[Information given Boundary: Start]
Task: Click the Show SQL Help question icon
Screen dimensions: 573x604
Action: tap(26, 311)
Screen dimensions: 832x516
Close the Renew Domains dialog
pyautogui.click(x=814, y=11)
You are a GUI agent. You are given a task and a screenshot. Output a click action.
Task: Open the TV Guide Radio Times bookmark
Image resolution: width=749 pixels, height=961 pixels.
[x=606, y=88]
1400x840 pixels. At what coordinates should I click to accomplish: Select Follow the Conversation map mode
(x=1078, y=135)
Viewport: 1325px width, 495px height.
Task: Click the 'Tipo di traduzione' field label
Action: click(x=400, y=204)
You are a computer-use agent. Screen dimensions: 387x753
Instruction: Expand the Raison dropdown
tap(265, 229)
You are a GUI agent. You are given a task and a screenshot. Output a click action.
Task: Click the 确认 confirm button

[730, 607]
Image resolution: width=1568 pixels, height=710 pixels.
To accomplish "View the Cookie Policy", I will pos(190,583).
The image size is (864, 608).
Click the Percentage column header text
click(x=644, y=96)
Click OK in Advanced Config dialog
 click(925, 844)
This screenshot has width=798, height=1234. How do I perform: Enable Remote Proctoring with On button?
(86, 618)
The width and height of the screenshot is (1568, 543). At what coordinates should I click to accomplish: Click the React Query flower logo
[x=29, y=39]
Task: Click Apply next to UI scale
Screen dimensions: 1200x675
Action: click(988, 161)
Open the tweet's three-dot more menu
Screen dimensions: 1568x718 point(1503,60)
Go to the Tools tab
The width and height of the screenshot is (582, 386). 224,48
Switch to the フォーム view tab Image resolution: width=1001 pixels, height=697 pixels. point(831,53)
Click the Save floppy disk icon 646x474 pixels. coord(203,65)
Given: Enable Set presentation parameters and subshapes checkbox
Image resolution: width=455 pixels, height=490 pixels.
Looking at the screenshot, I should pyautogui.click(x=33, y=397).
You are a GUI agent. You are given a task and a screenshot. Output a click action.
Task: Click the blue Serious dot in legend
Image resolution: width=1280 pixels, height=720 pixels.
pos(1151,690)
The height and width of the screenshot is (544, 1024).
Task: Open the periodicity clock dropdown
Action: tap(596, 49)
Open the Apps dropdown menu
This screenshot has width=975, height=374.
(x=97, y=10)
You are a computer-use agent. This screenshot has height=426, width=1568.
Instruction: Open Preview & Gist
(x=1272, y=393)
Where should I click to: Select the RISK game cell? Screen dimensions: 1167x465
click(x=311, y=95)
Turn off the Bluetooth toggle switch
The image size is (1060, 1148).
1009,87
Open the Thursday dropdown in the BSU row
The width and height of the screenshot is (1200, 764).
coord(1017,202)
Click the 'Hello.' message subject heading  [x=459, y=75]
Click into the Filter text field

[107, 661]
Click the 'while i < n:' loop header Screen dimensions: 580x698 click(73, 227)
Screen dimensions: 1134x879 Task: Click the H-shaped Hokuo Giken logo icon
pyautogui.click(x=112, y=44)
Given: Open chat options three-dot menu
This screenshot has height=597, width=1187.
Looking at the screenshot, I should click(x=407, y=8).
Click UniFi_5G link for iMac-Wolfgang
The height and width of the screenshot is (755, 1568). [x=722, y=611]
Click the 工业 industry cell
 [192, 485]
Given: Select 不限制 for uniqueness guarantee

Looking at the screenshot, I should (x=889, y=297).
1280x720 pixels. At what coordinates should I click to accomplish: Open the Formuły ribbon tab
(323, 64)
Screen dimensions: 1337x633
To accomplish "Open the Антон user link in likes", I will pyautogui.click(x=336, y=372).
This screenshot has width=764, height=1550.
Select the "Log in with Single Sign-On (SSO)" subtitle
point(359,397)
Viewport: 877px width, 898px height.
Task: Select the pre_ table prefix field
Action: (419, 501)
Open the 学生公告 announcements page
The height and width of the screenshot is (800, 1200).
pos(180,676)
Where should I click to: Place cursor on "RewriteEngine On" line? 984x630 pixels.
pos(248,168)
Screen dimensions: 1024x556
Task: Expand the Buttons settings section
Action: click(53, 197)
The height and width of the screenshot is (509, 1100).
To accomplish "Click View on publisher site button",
[Information given Boundary: End]
• [Task description]: Pull out all lines from the entries above in which the word "will" appears.

• [Exercise result]:
To accomplish "View the Cookie Policy", I will pos(190,583).
To accomplish "Open the Антон user link in likes", I will pyautogui.click(x=336, y=372).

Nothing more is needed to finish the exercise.